Authors: Yafei Dong; Chenjie Xia; Jiangxin Yang; Yanlong Cao; Yanpeng Cao; Xin Li;

Spatio-Temporal 3-D Residual Networks for Simultaneous Detection and Depth Estimation of CFRP Subsurface Defects in Lock-In Thermography

Abstract

Non-destructive thermography is a high-speed, low-cost, and safe solution for subsurface defects detection of carbon fiber reinforced polymer (CFRP) materials, providing essential quality control in aerospace, automobile, and sports industries. In this paper, we build a reflective lock-in thermography system and construct a dataset that contains real-captured thermal image sequences of CFRP samples with various simulated internal defects under different excitation frequencies. Then, we present a novel 3D Convolutional Neural Network (CNN) model incorporating a combination of spatial and temporal convolutional filters and batch-size independent Group Normalization (GN) as a unified framework to process thermal image sequences captured by lock-in thermography for simultaneous subsurface defect detection and depth estimation.

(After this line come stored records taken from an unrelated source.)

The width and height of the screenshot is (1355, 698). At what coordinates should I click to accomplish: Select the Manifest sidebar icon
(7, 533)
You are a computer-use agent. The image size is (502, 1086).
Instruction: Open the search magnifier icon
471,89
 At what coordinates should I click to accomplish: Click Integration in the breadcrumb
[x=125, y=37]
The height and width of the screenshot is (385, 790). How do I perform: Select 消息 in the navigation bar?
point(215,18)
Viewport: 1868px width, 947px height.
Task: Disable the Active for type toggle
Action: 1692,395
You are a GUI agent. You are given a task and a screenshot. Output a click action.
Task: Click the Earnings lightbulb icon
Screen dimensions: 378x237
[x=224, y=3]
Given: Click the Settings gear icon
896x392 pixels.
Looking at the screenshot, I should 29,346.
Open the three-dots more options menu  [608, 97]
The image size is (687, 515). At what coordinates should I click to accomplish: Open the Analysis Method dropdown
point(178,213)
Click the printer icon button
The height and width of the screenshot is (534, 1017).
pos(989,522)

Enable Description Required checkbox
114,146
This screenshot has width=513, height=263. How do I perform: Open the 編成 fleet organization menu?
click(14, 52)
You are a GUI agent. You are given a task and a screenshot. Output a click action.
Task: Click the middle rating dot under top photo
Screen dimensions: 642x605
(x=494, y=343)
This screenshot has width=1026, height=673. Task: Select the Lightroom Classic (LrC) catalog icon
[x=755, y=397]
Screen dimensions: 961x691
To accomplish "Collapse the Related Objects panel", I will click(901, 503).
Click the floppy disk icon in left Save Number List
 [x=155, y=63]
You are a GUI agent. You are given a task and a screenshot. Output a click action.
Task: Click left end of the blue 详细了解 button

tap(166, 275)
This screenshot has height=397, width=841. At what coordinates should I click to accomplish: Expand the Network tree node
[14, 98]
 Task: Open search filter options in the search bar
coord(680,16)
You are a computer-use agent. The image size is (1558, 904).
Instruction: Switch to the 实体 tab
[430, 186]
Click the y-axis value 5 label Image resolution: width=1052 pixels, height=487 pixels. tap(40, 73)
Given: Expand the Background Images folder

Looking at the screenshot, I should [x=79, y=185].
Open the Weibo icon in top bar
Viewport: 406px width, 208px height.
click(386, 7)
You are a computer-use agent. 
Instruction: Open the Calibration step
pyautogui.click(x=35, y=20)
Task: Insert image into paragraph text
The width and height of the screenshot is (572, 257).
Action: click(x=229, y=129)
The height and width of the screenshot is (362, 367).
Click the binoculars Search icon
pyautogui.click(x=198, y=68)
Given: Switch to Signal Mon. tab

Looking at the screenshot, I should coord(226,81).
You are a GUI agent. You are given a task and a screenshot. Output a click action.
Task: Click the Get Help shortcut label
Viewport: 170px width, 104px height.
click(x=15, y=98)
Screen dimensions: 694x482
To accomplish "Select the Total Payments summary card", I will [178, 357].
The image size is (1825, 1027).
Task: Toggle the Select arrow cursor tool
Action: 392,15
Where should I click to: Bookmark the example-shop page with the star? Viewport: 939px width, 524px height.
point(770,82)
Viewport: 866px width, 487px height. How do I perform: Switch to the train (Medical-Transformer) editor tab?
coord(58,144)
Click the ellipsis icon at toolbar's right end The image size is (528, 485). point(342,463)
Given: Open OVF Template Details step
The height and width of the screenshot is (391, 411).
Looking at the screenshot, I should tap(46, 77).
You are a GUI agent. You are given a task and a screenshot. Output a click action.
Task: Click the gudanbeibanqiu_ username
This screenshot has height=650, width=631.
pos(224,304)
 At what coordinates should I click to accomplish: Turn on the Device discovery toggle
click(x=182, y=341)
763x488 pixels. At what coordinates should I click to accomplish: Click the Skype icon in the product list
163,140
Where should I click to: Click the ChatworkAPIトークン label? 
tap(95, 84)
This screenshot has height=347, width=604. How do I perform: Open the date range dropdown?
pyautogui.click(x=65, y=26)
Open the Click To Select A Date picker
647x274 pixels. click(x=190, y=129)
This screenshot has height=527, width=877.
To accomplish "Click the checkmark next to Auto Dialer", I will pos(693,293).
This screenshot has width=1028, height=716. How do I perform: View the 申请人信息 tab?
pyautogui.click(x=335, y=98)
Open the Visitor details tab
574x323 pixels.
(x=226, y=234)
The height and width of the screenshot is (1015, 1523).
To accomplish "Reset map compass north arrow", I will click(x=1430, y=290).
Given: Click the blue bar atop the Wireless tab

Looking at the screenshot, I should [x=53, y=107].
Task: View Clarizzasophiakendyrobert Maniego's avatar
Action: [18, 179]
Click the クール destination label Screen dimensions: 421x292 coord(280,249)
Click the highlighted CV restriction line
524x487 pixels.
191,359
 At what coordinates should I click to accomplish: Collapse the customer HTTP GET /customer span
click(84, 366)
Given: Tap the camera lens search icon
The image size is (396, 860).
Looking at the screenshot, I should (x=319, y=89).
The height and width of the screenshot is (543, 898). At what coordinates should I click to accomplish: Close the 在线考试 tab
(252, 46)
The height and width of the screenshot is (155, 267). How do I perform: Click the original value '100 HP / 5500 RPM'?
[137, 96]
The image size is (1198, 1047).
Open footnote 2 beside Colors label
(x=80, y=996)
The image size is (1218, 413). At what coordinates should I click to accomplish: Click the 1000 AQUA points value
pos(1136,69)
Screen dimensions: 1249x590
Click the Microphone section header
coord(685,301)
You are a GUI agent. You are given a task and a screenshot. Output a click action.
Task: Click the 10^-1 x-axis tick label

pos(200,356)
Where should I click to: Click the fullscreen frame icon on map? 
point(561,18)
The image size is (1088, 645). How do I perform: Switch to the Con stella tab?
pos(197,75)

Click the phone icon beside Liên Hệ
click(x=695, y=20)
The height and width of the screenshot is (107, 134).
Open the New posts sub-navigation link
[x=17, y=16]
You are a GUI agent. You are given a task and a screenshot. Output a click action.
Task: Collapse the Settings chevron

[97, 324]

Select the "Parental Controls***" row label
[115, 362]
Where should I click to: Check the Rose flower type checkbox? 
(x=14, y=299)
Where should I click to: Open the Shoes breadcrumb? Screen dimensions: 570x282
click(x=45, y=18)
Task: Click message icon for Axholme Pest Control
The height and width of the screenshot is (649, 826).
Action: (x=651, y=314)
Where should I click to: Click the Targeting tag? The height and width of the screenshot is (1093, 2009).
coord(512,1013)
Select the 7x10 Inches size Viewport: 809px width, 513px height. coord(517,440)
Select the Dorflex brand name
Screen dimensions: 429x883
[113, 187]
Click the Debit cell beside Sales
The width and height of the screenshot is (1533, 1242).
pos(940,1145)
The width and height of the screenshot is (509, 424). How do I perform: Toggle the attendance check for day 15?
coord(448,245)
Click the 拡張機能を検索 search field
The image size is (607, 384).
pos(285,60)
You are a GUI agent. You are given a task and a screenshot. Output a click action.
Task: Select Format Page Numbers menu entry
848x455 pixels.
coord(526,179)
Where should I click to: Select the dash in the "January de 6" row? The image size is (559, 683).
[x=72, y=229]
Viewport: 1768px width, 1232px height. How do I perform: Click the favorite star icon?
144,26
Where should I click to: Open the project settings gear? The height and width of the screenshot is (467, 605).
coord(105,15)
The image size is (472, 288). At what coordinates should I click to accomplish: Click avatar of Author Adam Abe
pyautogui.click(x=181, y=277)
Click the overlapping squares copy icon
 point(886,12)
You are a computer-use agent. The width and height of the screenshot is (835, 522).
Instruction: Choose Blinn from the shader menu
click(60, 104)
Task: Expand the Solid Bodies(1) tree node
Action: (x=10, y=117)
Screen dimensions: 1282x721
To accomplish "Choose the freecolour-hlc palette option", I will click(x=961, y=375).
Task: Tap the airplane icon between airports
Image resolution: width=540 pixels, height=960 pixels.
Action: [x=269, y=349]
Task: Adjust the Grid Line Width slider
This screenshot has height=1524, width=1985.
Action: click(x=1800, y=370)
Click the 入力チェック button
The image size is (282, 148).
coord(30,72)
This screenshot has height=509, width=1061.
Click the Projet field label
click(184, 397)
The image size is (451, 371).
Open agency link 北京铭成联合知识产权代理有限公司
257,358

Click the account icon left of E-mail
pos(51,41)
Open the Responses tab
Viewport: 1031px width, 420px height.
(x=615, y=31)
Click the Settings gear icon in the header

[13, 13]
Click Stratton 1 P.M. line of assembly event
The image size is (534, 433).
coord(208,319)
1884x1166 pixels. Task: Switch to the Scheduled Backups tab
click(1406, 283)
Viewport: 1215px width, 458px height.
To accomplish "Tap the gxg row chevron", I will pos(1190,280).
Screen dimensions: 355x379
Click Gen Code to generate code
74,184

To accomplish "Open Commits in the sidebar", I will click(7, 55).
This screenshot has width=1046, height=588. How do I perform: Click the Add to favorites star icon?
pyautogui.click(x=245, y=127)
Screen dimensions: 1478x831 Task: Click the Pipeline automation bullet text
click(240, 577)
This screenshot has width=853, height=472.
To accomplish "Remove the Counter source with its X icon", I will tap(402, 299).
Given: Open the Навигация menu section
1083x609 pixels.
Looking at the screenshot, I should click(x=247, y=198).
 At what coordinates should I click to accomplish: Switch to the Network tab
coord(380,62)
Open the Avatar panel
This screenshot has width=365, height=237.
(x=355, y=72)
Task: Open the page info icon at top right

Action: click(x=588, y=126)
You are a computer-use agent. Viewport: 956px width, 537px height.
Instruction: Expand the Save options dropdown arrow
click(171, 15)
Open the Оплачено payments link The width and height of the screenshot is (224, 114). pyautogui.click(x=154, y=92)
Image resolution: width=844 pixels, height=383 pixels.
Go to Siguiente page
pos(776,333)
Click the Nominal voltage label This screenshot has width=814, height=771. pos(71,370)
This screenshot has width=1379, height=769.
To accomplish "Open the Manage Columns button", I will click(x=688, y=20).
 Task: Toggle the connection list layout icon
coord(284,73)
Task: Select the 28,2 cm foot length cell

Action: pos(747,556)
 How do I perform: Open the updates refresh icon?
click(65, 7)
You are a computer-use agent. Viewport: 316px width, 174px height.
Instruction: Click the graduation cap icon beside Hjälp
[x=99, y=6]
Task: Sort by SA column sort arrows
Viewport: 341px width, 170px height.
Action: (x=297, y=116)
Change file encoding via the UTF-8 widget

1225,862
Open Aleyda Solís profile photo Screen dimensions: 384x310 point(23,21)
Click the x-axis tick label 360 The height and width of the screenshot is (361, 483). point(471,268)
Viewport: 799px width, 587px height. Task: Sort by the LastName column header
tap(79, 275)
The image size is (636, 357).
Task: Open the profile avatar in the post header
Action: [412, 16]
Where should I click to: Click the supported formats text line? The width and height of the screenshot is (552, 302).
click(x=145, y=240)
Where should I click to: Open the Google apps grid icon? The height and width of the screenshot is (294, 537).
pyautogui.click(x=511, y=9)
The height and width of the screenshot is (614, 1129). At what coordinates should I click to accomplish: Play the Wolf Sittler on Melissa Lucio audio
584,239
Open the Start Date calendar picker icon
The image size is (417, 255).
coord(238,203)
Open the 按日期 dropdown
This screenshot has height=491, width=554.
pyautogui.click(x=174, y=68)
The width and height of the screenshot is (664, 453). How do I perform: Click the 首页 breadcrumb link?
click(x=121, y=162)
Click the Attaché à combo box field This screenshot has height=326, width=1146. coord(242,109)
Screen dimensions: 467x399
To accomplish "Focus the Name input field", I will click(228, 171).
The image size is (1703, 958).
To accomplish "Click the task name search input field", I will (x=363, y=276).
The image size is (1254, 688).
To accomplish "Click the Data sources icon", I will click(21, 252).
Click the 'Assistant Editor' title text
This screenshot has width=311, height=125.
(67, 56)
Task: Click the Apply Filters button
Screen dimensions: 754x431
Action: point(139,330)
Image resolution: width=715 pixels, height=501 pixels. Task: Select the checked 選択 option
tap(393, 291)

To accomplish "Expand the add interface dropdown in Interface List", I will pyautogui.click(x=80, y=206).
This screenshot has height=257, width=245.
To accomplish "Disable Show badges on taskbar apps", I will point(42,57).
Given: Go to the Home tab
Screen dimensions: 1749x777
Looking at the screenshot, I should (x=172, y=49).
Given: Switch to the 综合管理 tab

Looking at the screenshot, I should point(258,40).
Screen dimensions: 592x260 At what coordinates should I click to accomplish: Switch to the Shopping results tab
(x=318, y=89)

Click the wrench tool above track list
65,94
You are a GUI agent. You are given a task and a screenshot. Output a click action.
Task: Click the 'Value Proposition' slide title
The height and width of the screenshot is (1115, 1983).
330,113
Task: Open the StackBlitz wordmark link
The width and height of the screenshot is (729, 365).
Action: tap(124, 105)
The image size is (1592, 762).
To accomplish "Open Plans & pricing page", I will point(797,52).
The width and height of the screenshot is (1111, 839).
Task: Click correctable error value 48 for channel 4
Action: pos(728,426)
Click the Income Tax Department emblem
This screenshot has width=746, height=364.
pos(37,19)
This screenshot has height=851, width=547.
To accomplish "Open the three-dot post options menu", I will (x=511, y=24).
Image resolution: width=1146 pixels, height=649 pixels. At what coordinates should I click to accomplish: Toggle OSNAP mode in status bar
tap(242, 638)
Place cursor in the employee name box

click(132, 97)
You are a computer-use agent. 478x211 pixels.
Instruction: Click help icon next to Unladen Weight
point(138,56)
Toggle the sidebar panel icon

Finally, we define a multi-task loss function to perform end-to-end training of both defect detection and depth estimation tasks based on the real-captured infrared sequences. Comparative experiments are carried out on CFRP specimens with artificial defects of various sizes/shapes and at different depths. Qualitative and quantitative results illustrate that our 3D CNN model is capable of predicting accurate locations and depths of subsurface defects and performs favorably against the hand-crafted and CNN-based methods in lock-in thermography for individual defect detection and depth estimation tasks. The captured dataset and the source codes will be made publicly available.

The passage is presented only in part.